Fairmount's been doing their own dough for decades—if they actually switched, something broke in their operation.

Mar 25

God, I feel this. Our office was obsessed with this one coffee roaster in Boston—switched suppliers last year and everyone noticed within a week. The owner told us it was a cost thing, supplier went out of business. We actually mapped out what changed (different roast profile, grind consistency) and sent feedback. They tweaked their new vendor's process and it got like 80% back. Worth just shooting Fairmount a note—sometimes they'll adjust if they hear it from regulars.

Mar 25

We did this at our CPG startup with a supplier swap. Cut costs 18%, lost 40% of repeat customers in 6 months. Numbers don't lie but neither do taste buds.

Mar 25

Same thing killed our coffee supplier relationship. We switched roasters to save $2k/month, same beans technically. Lost our three biggest corporate accounts within 8 weeks. The consistency thing is real—people don't consciously know what changed, they just know it's off.

Mar 25

Check their cost basis before you panic. Flour, water, labor tripled last 18 months.

Mar 25

Oh man, I felt this in my soul. My team used to order from this Italian bakery in the Plateau for our Friday morning meetings—been a ritual for like four years. Two weeks ago I grabbed the usual ciabatta and it was DEAD. No crust, no char, just... soft bread. Turns out they'd switched suppliers to cut costs during the summer slowdown.

I actually called and asked them about it because I was genuinely confused. Owner admitted they were testing a new distributor while their baker was on vacation. The kicker? They said they'd go back to house-made in September but customers never complained so they're keeping it. I was apparently the only one who cared enough to notice.

It's wild how fast that institutional knowledge becomes worthless to a business. Your six years of Saturday visits doesn't mean anything to their balance sheet. Fairmount's probably banking on most people not having your palate. Which sucks but also... that's the game now.

Mar 25

I get the frustration, but I need to ask — did you actually taste a difference or are you going off the visual/texture? I'm asking because I manage operations for a food distributor, and we see this happen constantly. Shops *think* they've switched suppliers, but sometimes it's just a recipe tweak or a new baker with a slightly different hand.
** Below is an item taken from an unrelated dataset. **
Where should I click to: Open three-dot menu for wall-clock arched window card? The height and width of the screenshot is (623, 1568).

Fairmount's been around forever. Going to store-bought dough would be financial suicide for them — margins collapse on bagels, and their whole reputation is built on the boil process and the dough. That's their moat.

What specifically felt off? Was it the chew, the crust, the way it held the cream cheese? Because those are totally different problems. A bad boil looks identical to bad dough until you bite it. Same with fermentation time — cut that short and suddenly your bagel feels industrial even if the dough is fresh.
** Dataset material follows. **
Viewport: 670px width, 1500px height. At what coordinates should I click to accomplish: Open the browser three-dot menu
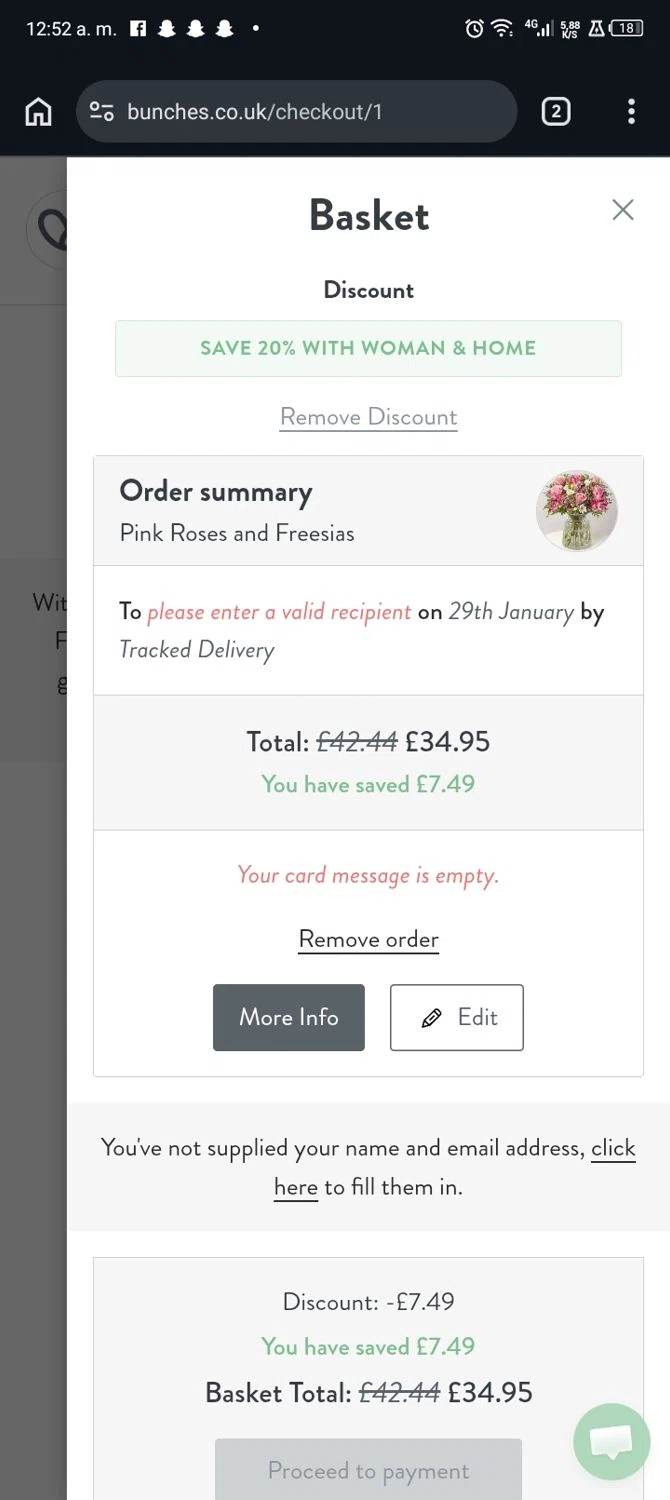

I'm not saying you're wrong. I'm saying pinpoint it. Because if Fairmount actually did switch, that's a massive red flag and they'll hemorrhage customers like you. But six years in and they're still packed on Saturdays, yeah? That tells me something else is going on.

Mar 25

I get why you're frustrated, but I'd pump the brakes before assuming it's definitely store-bought. I manage security infrastructure for a food distributor, and I see a lot of bakeries actually switch *suppliers* rather than make dough in-house — not the same thing as buying premade dough balls.
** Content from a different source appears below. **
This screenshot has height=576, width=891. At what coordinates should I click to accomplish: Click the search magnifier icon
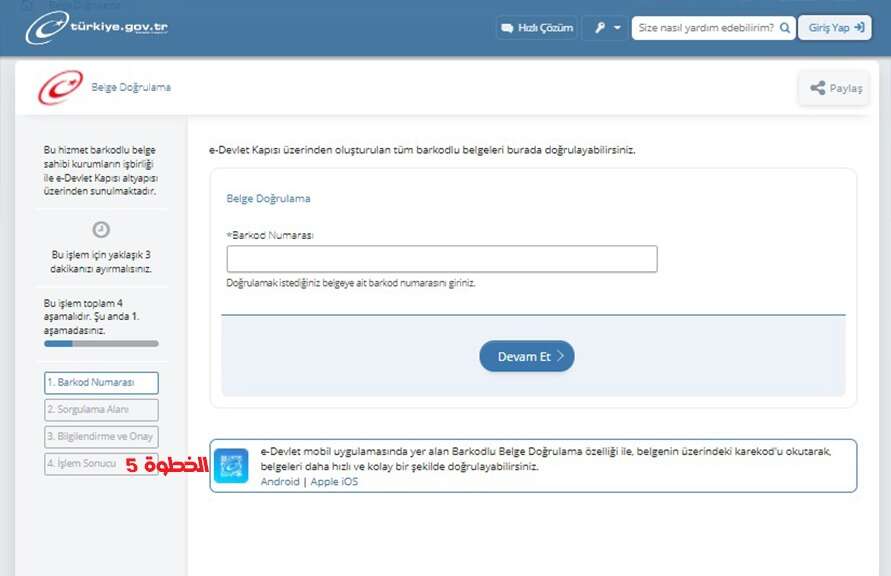click(x=785, y=28)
Could be they switched from their own flour vendor to a commercial bakery supplier who makes fresh dough daily but handles it differently. Different water, different mixing schedule, different proofing. Changes texture noticeably.

That said — if you've been going six years, you know their product. If it tasted off, it tasted off. My move would be asking the counter staff directly next Saturday. Most bakers are proud of their process and won't dodge the question. They'll either explain what changed or confirm it. Better than speculating.